Subscribe to DSC Newsletter

Setting up your first Kafka development environment in Google Cloud in 15 minutes

Here I am writing my first post, I posponed it for a long time… In this article I would like to share my experience installing and testing basic Apache Kafka features. If you are new in the Big Data ecosystem let me give you some short concepts.

Kafka is a distributed streaming platform which means is intended for publish and subscribe to streams of records, similar to a message queue or enterprise messaging system [1]

Kafka has four core APIs but in this post I will test 2 of them:

  • The Producer API allows an application to publish a stream of records to one or more Kafka topics. [2]
  • The Consumer API allows an application to subscribe to one or more topics and process the stream of records produced to them.  [3]

Another important concept necessary for this article is Topic. A topic is a category or feed name to which records are published.
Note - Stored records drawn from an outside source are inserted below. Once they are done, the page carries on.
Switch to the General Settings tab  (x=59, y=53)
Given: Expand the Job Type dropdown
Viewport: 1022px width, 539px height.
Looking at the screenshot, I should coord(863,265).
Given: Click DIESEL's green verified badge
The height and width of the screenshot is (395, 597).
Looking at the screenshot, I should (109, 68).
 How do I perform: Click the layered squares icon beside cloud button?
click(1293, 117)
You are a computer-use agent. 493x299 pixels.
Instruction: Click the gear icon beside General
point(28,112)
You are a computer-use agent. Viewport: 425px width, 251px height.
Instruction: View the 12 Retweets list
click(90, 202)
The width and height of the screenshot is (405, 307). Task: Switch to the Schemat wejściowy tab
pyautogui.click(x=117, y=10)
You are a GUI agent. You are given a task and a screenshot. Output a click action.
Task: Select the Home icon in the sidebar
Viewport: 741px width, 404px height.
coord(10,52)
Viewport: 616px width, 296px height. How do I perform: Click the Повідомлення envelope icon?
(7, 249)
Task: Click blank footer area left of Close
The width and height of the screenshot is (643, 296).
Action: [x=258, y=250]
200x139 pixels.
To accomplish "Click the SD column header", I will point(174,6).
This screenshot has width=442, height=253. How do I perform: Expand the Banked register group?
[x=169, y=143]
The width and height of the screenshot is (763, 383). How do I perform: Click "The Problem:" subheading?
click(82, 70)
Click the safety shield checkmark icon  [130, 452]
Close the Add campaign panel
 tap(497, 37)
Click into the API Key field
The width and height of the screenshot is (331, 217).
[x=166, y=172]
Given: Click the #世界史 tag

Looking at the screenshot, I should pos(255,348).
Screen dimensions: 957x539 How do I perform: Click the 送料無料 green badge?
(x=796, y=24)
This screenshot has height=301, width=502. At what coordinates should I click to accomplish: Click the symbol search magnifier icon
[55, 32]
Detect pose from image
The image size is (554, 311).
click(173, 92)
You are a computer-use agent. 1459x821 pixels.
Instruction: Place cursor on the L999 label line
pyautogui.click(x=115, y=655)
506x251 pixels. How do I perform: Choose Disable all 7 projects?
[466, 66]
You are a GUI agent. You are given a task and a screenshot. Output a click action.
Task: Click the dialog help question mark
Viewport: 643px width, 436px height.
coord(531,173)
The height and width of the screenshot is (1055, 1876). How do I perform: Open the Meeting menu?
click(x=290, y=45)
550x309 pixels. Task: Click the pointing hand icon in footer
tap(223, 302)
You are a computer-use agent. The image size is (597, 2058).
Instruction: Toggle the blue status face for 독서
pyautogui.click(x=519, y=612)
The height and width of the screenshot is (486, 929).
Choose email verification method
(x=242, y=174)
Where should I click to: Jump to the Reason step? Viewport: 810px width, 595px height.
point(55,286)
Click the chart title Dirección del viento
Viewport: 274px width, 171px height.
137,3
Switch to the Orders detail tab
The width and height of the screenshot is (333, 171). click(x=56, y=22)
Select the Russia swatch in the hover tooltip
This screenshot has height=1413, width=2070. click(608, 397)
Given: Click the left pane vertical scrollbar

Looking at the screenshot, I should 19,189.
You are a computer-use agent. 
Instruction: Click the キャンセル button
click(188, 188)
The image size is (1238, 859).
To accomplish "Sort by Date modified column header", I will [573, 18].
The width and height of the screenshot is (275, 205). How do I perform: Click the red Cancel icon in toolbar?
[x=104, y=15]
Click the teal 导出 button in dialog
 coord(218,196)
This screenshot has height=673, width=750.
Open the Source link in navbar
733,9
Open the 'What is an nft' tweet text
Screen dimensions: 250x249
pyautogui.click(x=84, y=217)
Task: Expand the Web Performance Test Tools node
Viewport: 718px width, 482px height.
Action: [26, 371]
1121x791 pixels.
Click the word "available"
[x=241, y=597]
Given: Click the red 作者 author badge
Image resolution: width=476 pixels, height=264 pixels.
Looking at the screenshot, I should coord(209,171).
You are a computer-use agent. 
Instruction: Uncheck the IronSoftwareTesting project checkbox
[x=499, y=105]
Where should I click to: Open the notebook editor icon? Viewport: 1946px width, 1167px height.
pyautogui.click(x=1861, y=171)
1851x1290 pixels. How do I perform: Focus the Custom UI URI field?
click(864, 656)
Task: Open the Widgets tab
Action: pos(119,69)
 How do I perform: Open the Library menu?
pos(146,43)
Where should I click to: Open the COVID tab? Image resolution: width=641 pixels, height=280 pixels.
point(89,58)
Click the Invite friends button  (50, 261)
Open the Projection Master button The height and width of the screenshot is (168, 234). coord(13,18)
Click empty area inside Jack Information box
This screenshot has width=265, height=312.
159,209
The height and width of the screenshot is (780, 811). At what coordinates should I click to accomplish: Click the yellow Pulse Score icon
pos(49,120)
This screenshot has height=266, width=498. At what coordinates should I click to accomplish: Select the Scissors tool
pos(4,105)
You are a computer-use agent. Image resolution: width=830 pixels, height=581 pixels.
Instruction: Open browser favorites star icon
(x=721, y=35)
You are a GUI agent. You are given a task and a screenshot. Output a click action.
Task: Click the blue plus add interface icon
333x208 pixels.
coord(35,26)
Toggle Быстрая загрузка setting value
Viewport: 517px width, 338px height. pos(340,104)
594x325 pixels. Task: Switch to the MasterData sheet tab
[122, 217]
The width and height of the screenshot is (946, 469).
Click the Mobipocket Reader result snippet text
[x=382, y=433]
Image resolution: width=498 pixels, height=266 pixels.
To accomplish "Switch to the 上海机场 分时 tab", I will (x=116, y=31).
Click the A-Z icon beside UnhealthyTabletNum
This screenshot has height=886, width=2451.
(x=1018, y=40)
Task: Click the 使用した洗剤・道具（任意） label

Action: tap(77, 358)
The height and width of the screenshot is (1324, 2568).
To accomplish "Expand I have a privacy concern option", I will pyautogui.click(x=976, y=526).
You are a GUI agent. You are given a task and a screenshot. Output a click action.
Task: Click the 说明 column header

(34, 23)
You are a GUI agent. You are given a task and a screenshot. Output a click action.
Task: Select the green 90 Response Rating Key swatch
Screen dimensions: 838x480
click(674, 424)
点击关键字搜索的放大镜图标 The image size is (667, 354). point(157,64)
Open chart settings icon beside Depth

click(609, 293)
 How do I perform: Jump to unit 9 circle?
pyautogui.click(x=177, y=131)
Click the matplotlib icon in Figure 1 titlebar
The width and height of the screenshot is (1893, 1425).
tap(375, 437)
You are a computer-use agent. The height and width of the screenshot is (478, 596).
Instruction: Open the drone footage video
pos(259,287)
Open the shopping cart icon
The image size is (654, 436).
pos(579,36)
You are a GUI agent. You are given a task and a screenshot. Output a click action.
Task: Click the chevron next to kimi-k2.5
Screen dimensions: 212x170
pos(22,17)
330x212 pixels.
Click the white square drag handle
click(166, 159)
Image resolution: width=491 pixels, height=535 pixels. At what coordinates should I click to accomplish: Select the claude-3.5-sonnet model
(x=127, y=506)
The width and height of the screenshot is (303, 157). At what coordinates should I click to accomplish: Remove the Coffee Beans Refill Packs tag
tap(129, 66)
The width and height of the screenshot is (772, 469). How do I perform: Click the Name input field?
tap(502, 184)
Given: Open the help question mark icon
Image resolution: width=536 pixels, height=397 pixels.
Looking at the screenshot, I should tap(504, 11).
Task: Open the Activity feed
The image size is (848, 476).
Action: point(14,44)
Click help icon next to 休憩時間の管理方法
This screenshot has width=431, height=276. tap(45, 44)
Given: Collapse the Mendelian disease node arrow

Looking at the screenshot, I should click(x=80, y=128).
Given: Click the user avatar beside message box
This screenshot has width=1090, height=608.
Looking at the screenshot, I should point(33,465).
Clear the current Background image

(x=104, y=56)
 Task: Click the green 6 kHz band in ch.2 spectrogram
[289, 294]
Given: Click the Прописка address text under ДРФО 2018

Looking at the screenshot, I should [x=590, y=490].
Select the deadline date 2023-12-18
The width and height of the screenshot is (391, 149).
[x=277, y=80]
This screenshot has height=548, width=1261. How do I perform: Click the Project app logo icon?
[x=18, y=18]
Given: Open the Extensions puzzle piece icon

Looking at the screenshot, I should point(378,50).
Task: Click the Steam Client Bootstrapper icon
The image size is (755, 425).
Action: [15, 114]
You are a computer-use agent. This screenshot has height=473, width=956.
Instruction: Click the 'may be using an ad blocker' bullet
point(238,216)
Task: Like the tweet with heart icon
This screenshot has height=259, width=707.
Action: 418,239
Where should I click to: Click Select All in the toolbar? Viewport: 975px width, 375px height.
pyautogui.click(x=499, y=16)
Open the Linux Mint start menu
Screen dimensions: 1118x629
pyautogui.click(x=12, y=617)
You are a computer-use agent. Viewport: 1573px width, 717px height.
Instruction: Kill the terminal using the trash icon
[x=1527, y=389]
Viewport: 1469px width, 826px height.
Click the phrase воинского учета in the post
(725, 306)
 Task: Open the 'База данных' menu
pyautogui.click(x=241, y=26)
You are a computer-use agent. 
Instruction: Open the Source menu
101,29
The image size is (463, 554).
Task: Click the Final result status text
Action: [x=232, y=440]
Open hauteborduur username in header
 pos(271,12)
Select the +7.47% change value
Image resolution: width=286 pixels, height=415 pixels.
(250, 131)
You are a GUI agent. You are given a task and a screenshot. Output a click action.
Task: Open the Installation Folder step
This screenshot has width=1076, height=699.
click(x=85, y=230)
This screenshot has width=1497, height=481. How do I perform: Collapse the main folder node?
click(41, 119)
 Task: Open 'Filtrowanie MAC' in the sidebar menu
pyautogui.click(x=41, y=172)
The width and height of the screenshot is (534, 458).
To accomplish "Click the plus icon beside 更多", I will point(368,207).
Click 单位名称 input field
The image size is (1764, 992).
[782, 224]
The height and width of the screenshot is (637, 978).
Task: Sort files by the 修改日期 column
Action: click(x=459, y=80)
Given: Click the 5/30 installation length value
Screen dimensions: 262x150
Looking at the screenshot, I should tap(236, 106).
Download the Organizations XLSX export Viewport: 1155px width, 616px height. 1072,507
Topics in Kafka are always multi-subscriber; that is, a topic can have zero, one, or many consumers that subscribe to the data written to it. [4]

[Kafka schema] 

After this brief introduction we can start the tutorial.

1. Google Cloud account: create a google cloud account is free and you will get $300 of credit to try any of their products for one year.

[Google Cloud account

2. Creating a project : a project is necessary to create the VM

[Image Creating a project

3. Creating VM instance : in this occasion I used Debian OS and the default parameters, then we need to connect using the web SSH.

[Creating VM instante 1]

[Creating VM instante 2]

[Starting SSH]

4. Installing Java 8

sudo apt-get install software-properties-common

sudo add-apt-repository "deb http://ppa.launchpad.net/webupd8team/java/ubuntu xenial main"

sudo apt-get update

sudo apt-get install oracle-java8-installer

javac -version

[Oracle will prompt some terms and conditions to install ]

5. Installing and starting Zookeeper

wget http://www-eu.apache.org/dist/zookeeper/zookeeper-3.4.10/zookeeper-...

tar -zxf zookeeper-3.4.10.tar.gz

sudo mv zookeeper-3.4.10 /usr/local/zookeeper

sudo mkdir -p /var/lib/zookeeper

cat > /usr/local/zookeeper/conf/zoo.cfg EOF

> tickTime=2000

> dataDir=/var/lib/zookeeper

> clientPort=2181

> EOF

export JAVA_HOME=/usr/java/jdk1.8.0_181

sudo /usr/local/zookeeper/bin/zkServer.sh start

[Installing]


[Starting]

6. Installing and starting Kafka

wget http://www-eu.apache.org/dist/kafka/2.0.0/kafka_2.12-2.0.0.tgz

tar -zxf kafka_2.12-2.0.0.tgz

sudo mv kafka_2.12-2.0.0 /usr/local/kafka

sudo mkdir /tmp/kafka-logs

export JAVA_HOME=/usr/java/jdk1.8.0_181

sudo /usr/local/kafka/bin/kafka-server-start.sh -daemon /usr/local/kafka/config/server.properties

[Installing]

7. Creating a topic

sudo /usr/local/kafka/bin/kafka-topics.sh --create --zookeeper localhost:2181 --replication-factor 1 --partitions 1 --topic llamada

8. Verifying a topic

sudo /usr/local/kafka/bin/kafka-topics.sh --zookeeper localhost:2181 --describe --topic llamada

9. Producing a message (ctrl+c to end producing messages)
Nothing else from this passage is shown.